Au matin, le palais de l’Assemblée était occupé. 25.000 hommes d’infanterie, 6.000 cavaliers ou artilleurs prenaient position entre la Chambre et l’Élysée. M. Baze, questeur de l’Assemblée, le général Changarnier, le général Bedeau, le général Lamoricière, le général Cavaignac, M. Thiers étaient arrêtés avant le jour. Arrêtés également les représentants républicains : Charras, Greppo, l’honnête et brave ouvrier lyonnais, qui seul, naguère, avait voté avec Proudhon ; Valentin, le lieutenant ; Martin Nadaud, le maçon, représentant de la Creuse ; Beaune ; Cholat ; Lagrange ; Miot ; Roger (du Nord). Arrêtés enfin les hommes du peuple connus pour leur ardeur républicaine, les militants, redoutés « comme chefs de barricades ». Il y en eut soixante-dix-huit qu’on conduisit à Mazas. La besogne policière était terminée le 2, à sept heures du matin.

À la même heure, les afficheurs de la préfecture de police avaient fini de placarder, sur tous les murs de Paris, les pièces qui annonçaient le coup d’État[1].

D’abord un décret, déclarant l’assemblée nationale dissoute, le suffrage universel rétabli, la loi du 31 mars abrogée, et convoquant le peuple français dans ses comices, du 14 décembre au 21. Ensuite une proclamation du président de la République, un appel au peuple.

Il faut analyser cet appel.
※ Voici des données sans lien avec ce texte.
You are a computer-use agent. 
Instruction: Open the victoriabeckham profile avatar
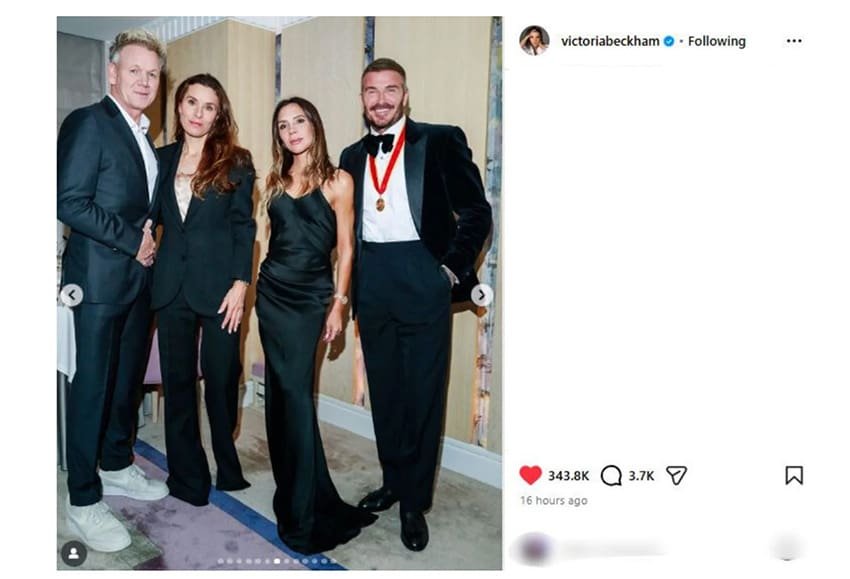click(535, 41)
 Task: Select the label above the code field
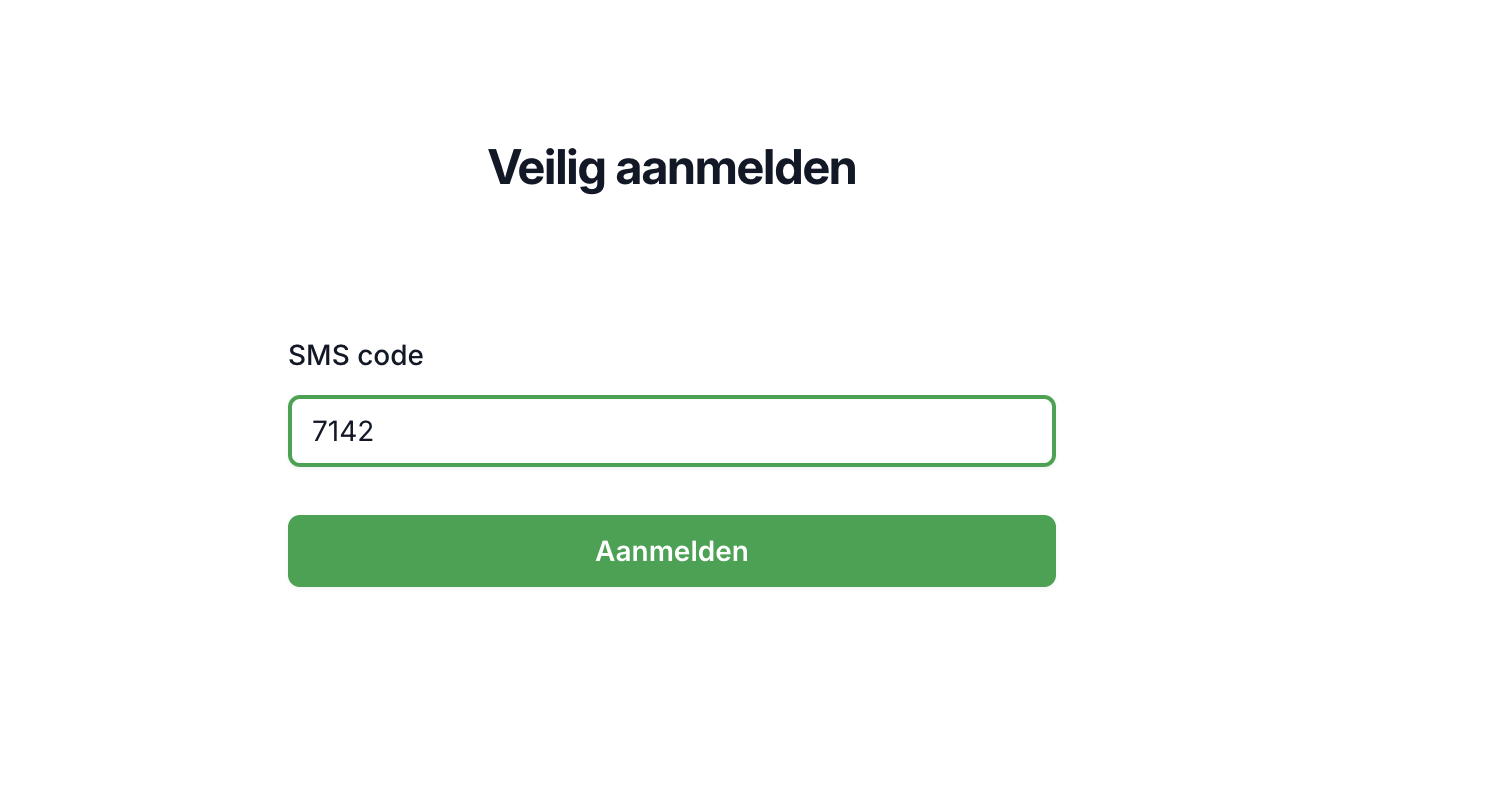tap(355, 355)
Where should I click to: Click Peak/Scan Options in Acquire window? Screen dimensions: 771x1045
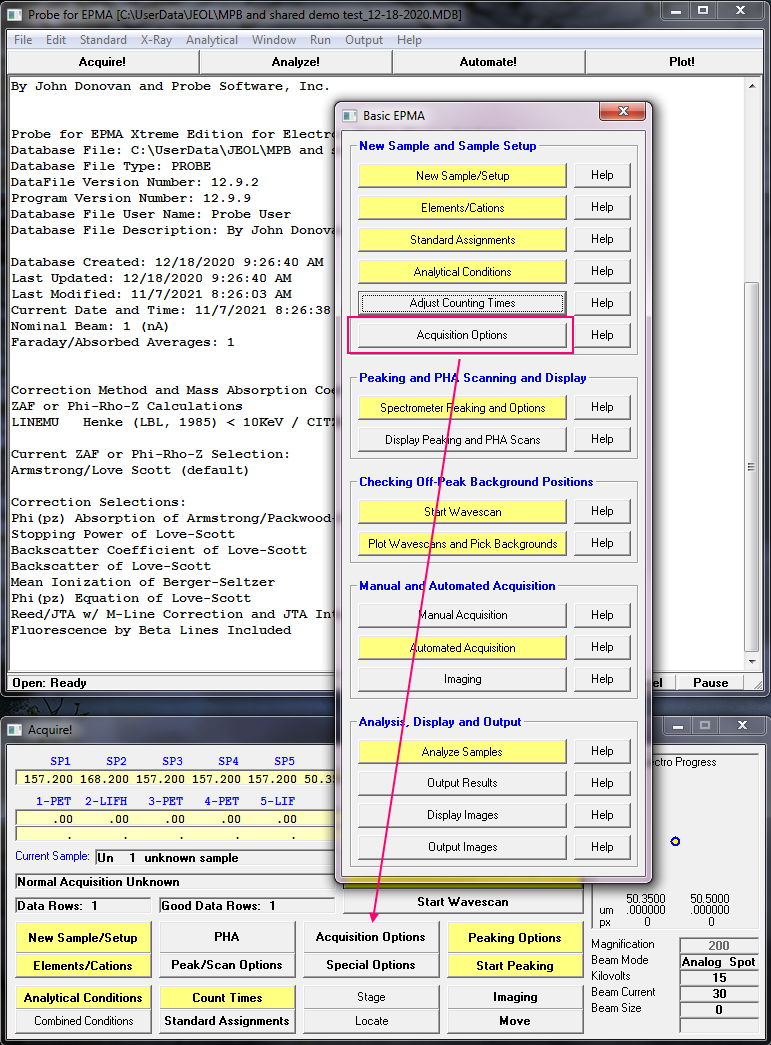(226, 965)
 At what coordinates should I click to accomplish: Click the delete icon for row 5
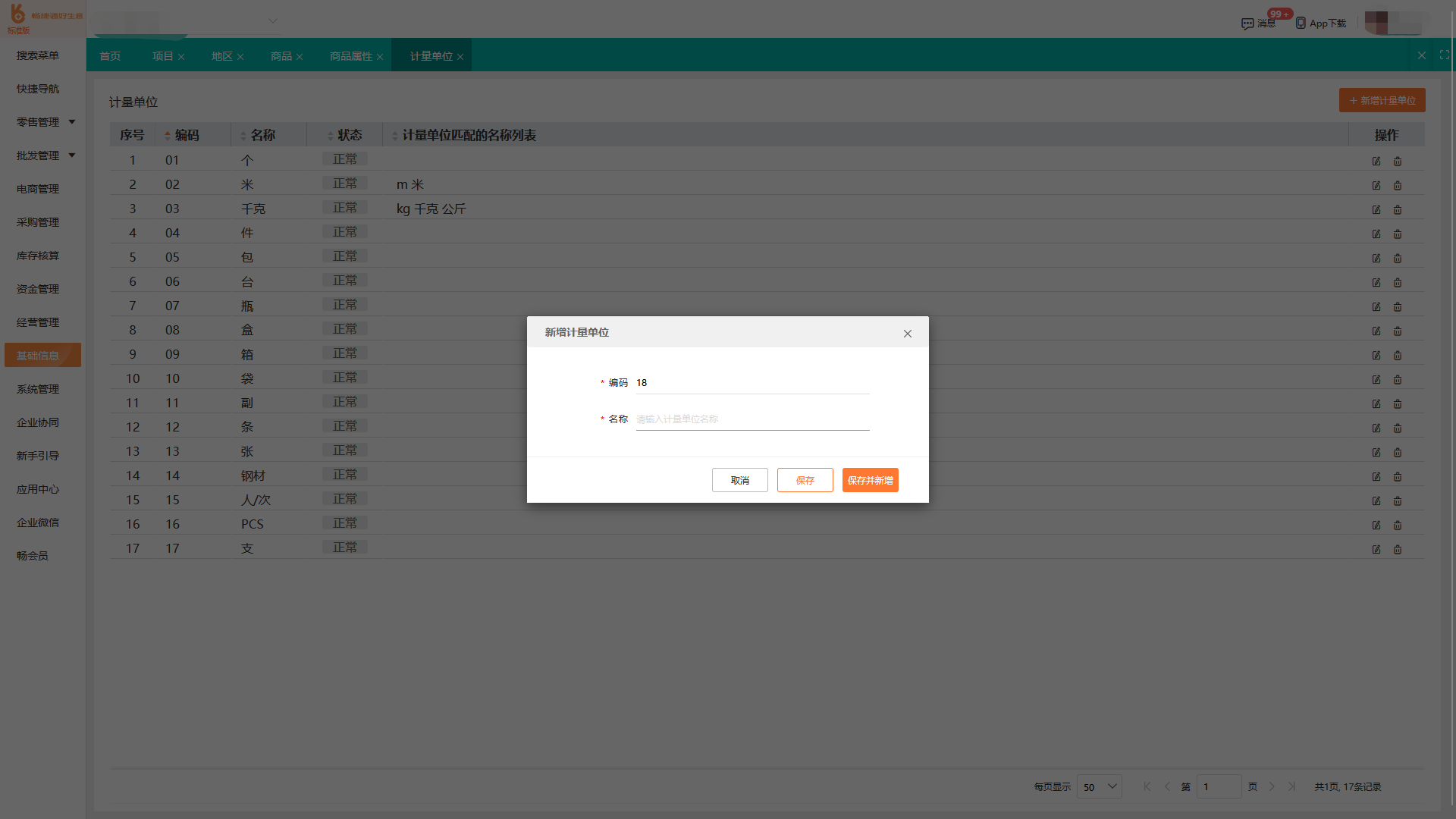1398,258
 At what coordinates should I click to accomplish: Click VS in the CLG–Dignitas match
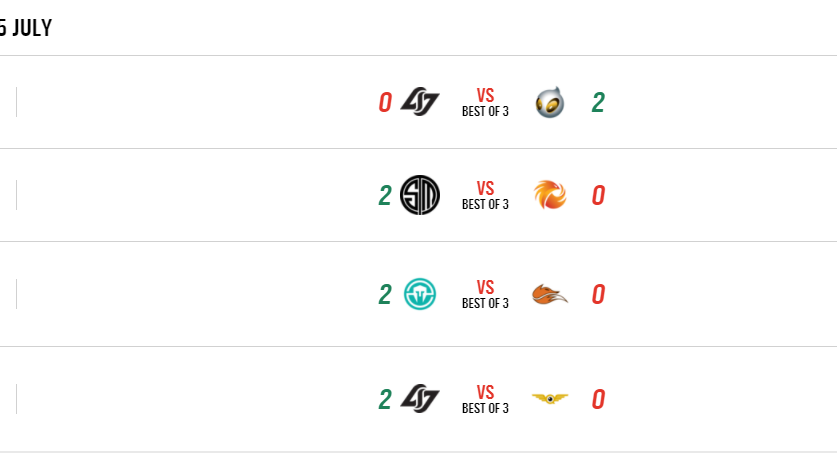pyautogui.click(x=485, y=96)
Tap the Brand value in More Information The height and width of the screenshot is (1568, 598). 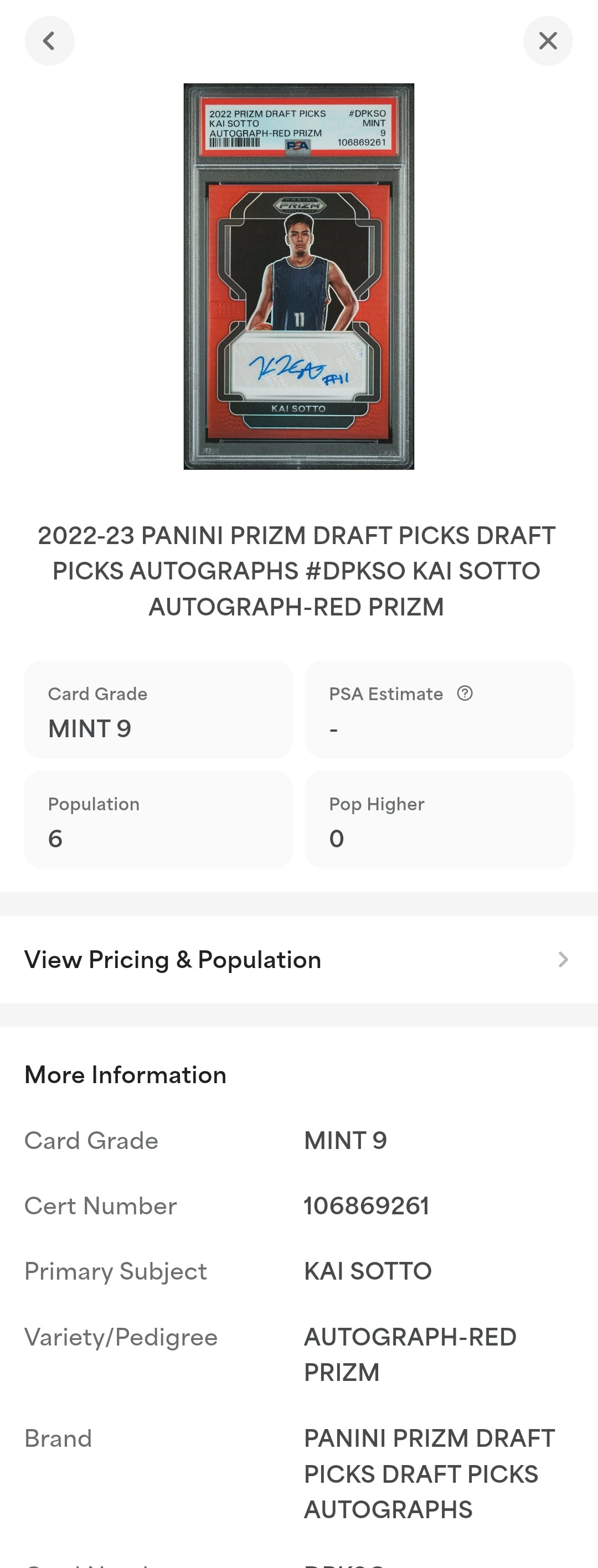[x=429, y=1474]
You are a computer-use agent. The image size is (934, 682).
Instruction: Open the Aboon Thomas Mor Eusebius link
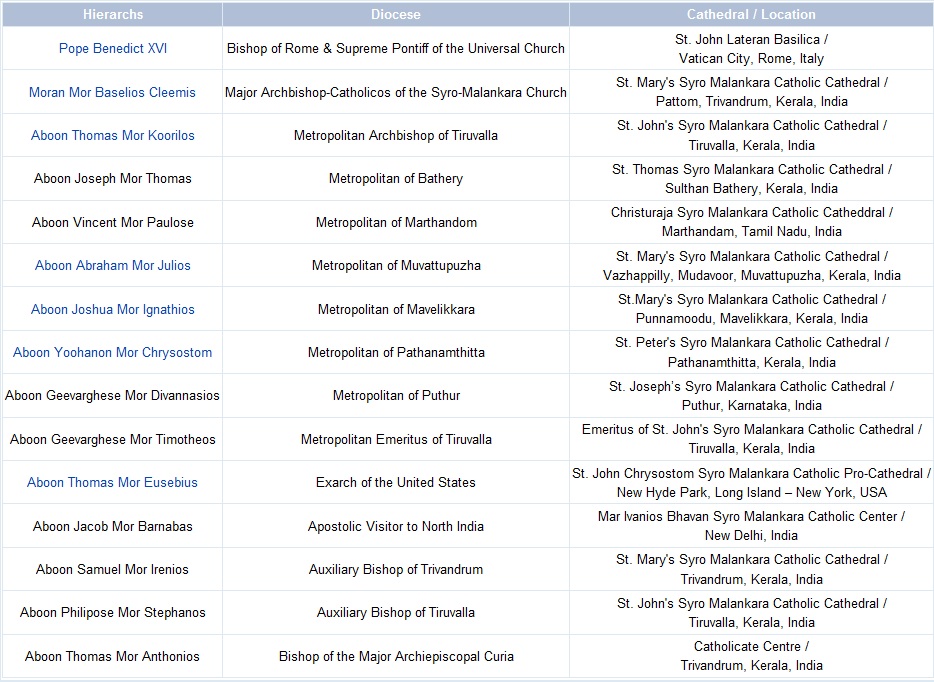pos(112,482)
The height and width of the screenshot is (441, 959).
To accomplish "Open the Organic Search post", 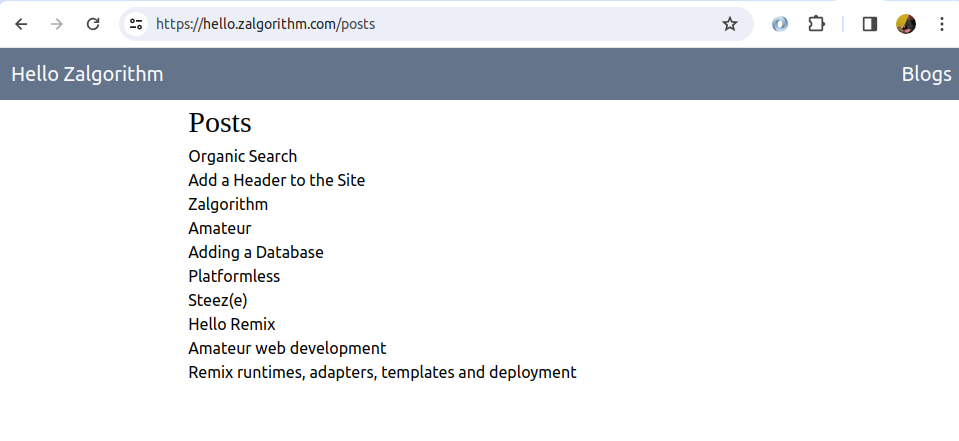I will (x=243, y=157).
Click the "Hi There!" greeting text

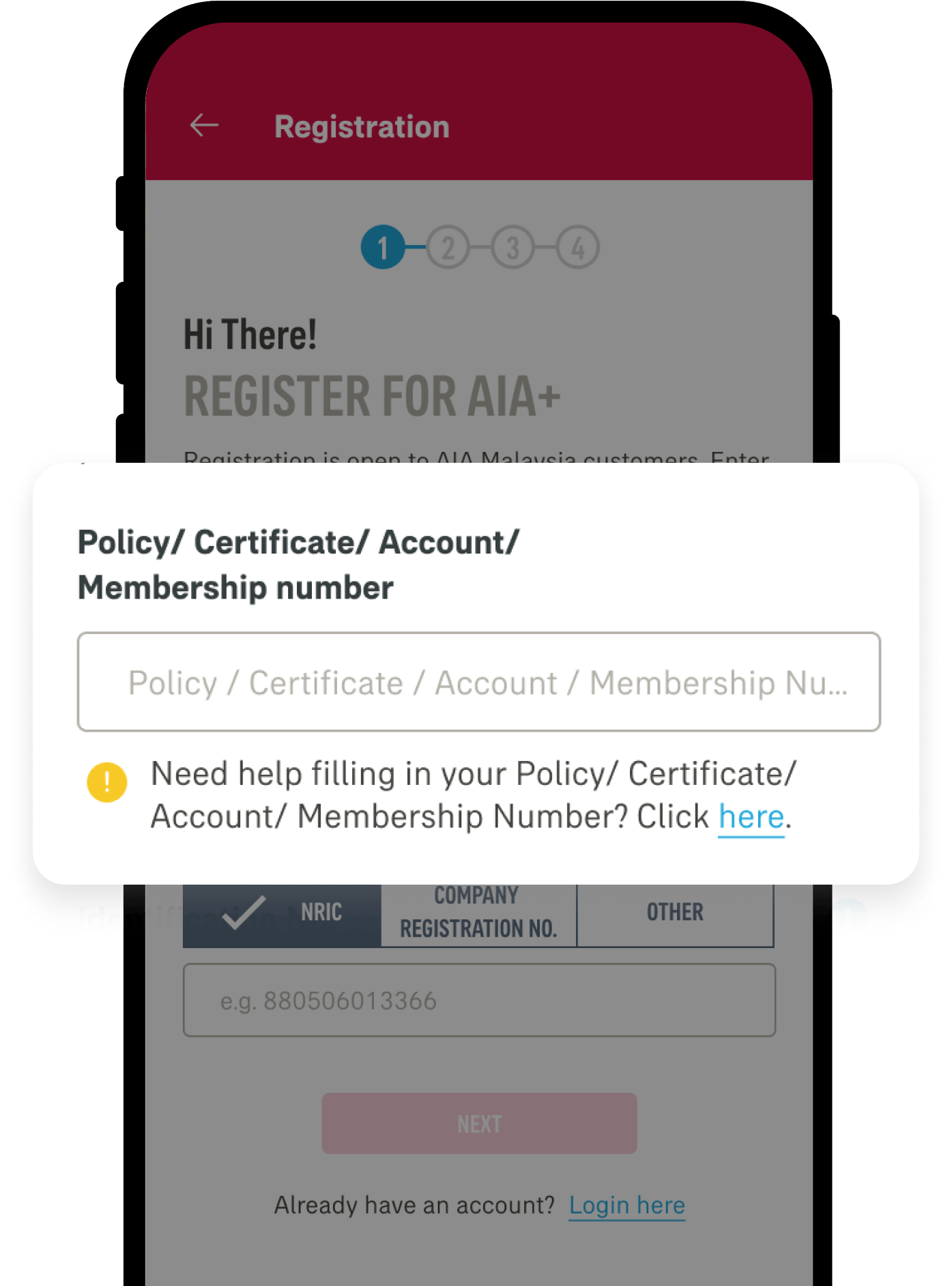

S’il est vrai que Louis-Napoléon ait eu du coup d’État, une conception, à lui, une conception que les événements ou les passions des diverses classes l’ont contraint de déformer ou dépasser, c’est dans l’appel, rédigé avant même qu’il ne connût toutes les conséquences de son coup, qu’il faut chercher cette conception.

Le président justifie d’abord la dissolution de l’Assemblée. « L’Assemblée,

  1. G. Renard. Histoire Socialiste, La Deuxième République, page 219 et suiv.